## EXERCISE BRIEF
All of the entries are to be restated word for word.

Start of SOURCE MATERIAL

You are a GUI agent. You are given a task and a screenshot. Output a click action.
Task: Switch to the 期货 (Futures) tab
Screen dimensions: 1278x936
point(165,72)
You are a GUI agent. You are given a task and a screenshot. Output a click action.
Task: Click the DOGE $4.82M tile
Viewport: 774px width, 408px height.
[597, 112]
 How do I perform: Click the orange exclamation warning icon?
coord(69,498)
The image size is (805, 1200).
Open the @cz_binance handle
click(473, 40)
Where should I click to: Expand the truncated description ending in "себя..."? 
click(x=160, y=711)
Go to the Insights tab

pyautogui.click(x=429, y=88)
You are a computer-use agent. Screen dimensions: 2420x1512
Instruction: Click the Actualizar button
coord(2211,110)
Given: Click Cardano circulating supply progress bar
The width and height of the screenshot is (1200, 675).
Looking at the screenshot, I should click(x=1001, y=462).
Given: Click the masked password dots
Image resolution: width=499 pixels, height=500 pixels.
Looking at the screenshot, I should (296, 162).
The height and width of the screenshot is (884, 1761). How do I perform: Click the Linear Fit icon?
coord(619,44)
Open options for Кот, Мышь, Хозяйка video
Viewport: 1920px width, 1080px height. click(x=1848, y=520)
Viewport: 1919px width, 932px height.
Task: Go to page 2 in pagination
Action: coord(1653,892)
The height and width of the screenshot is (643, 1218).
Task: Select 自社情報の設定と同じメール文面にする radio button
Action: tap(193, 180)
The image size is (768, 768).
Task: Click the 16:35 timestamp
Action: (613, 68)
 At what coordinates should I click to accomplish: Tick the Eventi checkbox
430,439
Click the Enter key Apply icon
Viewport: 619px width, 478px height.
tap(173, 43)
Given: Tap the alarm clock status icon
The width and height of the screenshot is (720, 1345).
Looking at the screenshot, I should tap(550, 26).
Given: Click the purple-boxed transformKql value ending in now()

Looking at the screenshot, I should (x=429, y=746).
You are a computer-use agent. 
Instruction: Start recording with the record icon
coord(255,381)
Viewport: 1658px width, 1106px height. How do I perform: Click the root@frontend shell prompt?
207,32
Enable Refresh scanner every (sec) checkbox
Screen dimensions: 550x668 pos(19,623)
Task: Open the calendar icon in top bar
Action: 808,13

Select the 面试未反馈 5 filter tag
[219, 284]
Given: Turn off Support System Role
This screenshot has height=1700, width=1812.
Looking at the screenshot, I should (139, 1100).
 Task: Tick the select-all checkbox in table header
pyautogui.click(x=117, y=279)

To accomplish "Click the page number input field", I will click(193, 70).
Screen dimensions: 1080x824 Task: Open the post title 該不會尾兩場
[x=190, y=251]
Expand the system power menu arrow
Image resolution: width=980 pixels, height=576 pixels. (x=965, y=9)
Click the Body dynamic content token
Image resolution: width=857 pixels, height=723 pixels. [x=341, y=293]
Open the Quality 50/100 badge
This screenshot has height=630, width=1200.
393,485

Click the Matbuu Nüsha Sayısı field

End of SOURCE MATERIAL

## RESULT OF THE TASK
You are a GUI agent. You are given a task and a screenshot. Output a click action.
Task: Switch to the 期货 (Futures) tab
Screen dimensions: 1278x936
point(165,72)
You are a GUI agent. You are given a task and a screenshot. Output a click action.
Task: Click the DOGE $4.82M tile
Viewport: 774px width, 408px height.
[597, 112]
 How do I perform: Click the orange exclamation warning icon?
coord(69,498)
The image size is (805, 1200).
Open the @cz_binance handle
click(473, 40)
Where should I click to: Expand the truncated description ending in "себя..."? 
click(x=160, y=711)
Go to the Insights tab

pyautogui.click(x=429, y=88)
You are a computer-use agent. Screen dimensions: 2420x1512
Instruction: Click the Actualizar button
coord(2211,110)
Given: Click Cardano circulating supply progress bar
The width and height of the screenshot is (1200, 675).
Looking at the screenshot, I should click(x=1001, y=462).
Given: Click the masked password dots
Image resolution: width=499 pixels, height=500 pixels.
Looking at the screenshot, I should (296, 162).
The height and width of the screenshot is (884, 1761). How do I perform: Click the Linear Fit icon?
coord(619,44)
Open options for Кот, Мышь, Хозяйка video
Viewport: 1920px width, 1080px height. click(x=1848, y=520)
Viewport: 1919px width, 932px height.
Task: Go to page 2 in pagination
Action: coord(1653,892)
The height and width of the screenshot is (643, 1218).
Task: Select 自社情報の設定と同じメール文面にする radio button
Action: tap(193, 180)
The image size is (768, 768).
Task: Click the 16:35 timestamp
Action: (613, 68)
 At what coordinates should I click to accomplish: Tick the Eventi checkbox
430,439
Click the Enter key Apply icon
Viewport: 619px width, 478px height.
tap(173, 43)
Given: Tap the alarm clock status icon
The width and height of the screenshot is (720, 1345).
Looking at the screenshot, I should tap(550, 26).
Given: Click the purple-boxed transformKql value ending in now()

Looking at the screenshot, I should (x=429, y=746).
You are a computer-use agent. 
Instruction: Start recording with the record icon
coord(255,381)
Viewport: 1658px width, 1106px height. How do I perform: Click the root@frontend shell prompt?
207,32
Enable Refresh scanner every (sec) checkbox
Screen dimensions: 550x668 pos(19,623)
Task: Open the calendar icon in top bar
Action: 808,13

Select the 面试未反馈 5 filter tag
[219, 284]
Given: Turn off Support System Role
This screenshot has height=1700, width=1812.
Looking at the screenshot, I should (139, 1100).
 Task: Tick the select-all checkbox in table header
pyautogui.click(x=117, y=279)

To accomplish "Click the page number input field", I will click(193, 70).
Screen dimensions: 1080x824 Task: Open the post title 該不會尾兩場
[x=190, y=251]
Expand the system power menu arrow
Image resolution: width=980 pixels, height=576 pixels. (x=965, y=9)
Click the Body dynamic content token
Image resolution: width=857 pixels, height=723 pixels. [x=341, y=293]
Open the Quality 50/100 badge
This screenshot has height=630, width=1200.
393,485

Click the Matbuu Nüsha Sayısı field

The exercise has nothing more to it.